La búsqueda de vida en otros planetas no es sencilla. Suele basarse en la detección química, que puede ser limitada o incluso completamente irrelevante para la biología alienígena. En cambio, el movimiento es un rasgo de toda forma de vida y puede utilizarse para identificar microorganismos sin necesidad de conocimientos químicos previos. Unos científicos han desarrollado un detector de movimiento extremadamente sensible y fácil de construir adaptando tecnología ya existente.

 

En las pruebas realizadas hasta ahora, este sensor ha demostrado ser muy preciso y fiable en la detección de bacterias y otros microorganismos.

 

El logro es obra de un equipo integrado, entre otros, por Giovanni Dietler, Sandor Kasas y Giovanni Longo, de la Escuela Politécnica Federal de Lausana (EPFL) en Suiza.

 

El nuevo sensor detecta movimientos gracias a utilizar una plancha nanométrica con cierta elasticidad, comparable en ciertos aspectos al trampolín de una piscina.
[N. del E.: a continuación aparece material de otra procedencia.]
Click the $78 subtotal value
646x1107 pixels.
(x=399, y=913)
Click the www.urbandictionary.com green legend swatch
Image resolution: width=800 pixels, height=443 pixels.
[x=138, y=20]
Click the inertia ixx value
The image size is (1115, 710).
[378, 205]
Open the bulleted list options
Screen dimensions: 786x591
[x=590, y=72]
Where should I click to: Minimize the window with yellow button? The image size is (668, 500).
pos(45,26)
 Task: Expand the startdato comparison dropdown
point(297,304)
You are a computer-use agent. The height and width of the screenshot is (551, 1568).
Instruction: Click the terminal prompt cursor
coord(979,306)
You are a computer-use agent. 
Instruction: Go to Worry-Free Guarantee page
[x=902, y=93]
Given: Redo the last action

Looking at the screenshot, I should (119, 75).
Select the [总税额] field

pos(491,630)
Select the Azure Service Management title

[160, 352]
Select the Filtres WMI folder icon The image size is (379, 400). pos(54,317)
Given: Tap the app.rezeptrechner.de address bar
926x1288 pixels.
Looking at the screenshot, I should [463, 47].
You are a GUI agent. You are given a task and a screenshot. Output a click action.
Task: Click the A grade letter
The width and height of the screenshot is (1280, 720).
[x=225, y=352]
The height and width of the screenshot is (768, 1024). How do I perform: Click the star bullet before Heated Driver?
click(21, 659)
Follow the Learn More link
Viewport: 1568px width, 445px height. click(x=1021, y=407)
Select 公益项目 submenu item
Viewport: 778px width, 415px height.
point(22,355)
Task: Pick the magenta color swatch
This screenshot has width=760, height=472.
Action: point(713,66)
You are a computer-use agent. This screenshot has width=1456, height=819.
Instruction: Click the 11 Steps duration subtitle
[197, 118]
Al igual que un trampolín, esta plancha nanométrica está sujeta solo en un extremo, mientras que el otro está libre y puede inclinarse más o menos hacia abajo dependiendo del peso de lo que se sitúe encima.

 

La idea de este sensor se basa en la tecnología de un microscopio ya existente, el microscopio de fuerza atómica. Este potente microscopio utiliza un “nanotrampolín” para producir imágenes de los átomos de una superficie. El trampolín roza la superficie como la aguja de un tocadiscos roza la superficie de vinilo de un disco y su movimiento hacia arriba y hacia abajo es leído por un láser para producir una imagen.